Dalmatian is an extinct Romance language formerly spoken along the Dalmatian coast of Croatia and as far south as Kotor in Montenegro.
The Dalmatian speakers lived in towns on the sea-shore (Zadar, Trogir, Split and Dubrovnik), each of these cities having a local dialect and also on the islands of Krk, Cres and Rab.
Note that the term "Dalmatian" today is often used to refer to the Čakavian-ikavian Croatian dialect spoken in Dalmatia, which includes many words picked up from Italian and even some from German. This dialect and the original Dalmatian language are not related, though, and should not be confused.
Almost every city developed its own dialect; however, most disappeared before they were recorded, so the only information we have on them are some words borrowed into Croatian.
The most important dialects we have information on are:
Vegliot — a northern dialect, spoken on the island of Veglia (Krk)
Ragusan — a southern dialect, spoken at Ragusa (Dubrovnik)
- the dialect spoken in Zara (Zadar)

(REQUESTS):
1. Using the passage on the Dalmatian language, answer these questions:
(a) Which islands, besides the coastal towns, had Dalmatian speakers?
(b) Which Croatian dialect is the term "Dalmatian" often used for today?
(c) Where was Vegliot spoken?
2. Continue the passage on the Dalmatian language, picking up after its final line about the dialect spoken in Zara.
The records that come next are separate material and have no connection to the Dalmatian language text.

(GIVEN RECORDS):
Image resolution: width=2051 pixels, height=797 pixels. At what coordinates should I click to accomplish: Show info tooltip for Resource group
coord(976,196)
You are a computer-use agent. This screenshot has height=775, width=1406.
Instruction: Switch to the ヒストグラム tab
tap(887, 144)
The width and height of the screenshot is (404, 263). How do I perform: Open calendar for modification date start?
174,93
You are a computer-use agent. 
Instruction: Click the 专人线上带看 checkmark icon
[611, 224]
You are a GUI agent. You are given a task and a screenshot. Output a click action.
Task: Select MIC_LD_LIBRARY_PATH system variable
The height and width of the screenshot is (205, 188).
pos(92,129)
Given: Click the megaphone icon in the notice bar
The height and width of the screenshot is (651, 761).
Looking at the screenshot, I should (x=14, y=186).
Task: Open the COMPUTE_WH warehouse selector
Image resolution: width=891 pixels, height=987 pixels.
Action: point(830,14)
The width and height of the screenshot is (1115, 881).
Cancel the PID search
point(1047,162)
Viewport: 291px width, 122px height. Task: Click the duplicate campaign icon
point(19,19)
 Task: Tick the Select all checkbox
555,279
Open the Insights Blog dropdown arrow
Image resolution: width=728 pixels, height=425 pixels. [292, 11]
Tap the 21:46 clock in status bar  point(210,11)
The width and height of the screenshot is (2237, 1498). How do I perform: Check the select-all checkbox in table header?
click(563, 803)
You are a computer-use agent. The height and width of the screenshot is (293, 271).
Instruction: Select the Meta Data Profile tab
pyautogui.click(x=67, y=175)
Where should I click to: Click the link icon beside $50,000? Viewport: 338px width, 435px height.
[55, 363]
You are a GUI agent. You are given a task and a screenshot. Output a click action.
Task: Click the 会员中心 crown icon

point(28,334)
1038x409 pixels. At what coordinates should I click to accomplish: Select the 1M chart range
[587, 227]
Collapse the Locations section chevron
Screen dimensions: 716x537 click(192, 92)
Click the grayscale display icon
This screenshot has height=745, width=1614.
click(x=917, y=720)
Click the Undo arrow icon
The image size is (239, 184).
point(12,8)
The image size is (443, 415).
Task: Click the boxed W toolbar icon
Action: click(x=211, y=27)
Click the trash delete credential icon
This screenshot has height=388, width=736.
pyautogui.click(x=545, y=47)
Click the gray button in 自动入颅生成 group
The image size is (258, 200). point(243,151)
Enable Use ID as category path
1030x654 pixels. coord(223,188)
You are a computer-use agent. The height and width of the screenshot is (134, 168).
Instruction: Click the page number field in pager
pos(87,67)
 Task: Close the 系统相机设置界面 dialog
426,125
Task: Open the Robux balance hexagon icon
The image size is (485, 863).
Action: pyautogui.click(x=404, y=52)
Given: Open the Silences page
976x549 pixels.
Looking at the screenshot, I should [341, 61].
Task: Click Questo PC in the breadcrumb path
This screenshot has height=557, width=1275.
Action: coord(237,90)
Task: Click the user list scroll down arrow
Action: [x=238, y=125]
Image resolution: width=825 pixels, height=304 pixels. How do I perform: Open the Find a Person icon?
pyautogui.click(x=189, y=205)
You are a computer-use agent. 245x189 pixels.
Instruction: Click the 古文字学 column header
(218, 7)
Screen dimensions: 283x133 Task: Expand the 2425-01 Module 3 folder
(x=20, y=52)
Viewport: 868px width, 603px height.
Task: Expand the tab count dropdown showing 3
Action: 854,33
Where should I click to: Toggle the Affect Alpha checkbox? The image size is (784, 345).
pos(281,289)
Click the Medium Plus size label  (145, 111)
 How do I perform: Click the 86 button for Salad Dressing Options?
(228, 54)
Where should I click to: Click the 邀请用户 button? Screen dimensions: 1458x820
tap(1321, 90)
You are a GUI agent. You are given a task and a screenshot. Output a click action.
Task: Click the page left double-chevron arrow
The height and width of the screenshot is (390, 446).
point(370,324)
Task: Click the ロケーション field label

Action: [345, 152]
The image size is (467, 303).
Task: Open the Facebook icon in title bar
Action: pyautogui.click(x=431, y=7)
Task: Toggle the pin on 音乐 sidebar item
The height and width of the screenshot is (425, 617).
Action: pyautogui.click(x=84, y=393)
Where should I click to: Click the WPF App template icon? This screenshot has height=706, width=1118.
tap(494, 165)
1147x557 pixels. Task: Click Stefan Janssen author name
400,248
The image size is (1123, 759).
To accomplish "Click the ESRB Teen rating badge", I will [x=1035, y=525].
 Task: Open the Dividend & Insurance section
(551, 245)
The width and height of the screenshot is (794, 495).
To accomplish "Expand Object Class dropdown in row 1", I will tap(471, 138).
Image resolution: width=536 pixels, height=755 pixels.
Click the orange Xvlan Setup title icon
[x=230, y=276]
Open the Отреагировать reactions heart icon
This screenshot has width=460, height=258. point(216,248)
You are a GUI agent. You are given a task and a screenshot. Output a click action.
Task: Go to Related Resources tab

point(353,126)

(OUTPUTS BY TASK):
1.
(a) Krk, Cres and Rab.
(b) The Čakavian-ikavian Croatian dialect spoken in Dalmatia.
(c) On the island of Veglia (Krk).

2.
The first two (being the Northern and the Southern dialects) are the best known and it appears they were separated for over 500 years.
Ragusan is the Southern dialect and it is derived from the Italian name of Dubrovnik, Ragusa. We know about it from two letters of 1325 and 1397 (and other medieval texts), but they show a language influenced heavily by Venetian, and not pure Dalmatian. Several words surviving are pen (bread), teta (father), chesa (house) and fachir (to do), which were quoted by an Italian, Fillipo Diversi, the head of school of Dubrovnik in the 1430s.
The Ragusan Republic had at one time an important fleet, but its influence decreased. We know that the language was in trouble in the face of Slavic expansion, as the Ragusan Senate decided that all debates had to be done in lingua veteri ragusea (ancient Ragusan language) and the use of the lingua sclava (Slavonic - Croatian) was forbidden. However, in the 16th century, it fell out of use and became extinct.
Vegliot is the Northern dialect and it is derived from the Italian name of Krk, Veglia, an island off the Istria peninsula.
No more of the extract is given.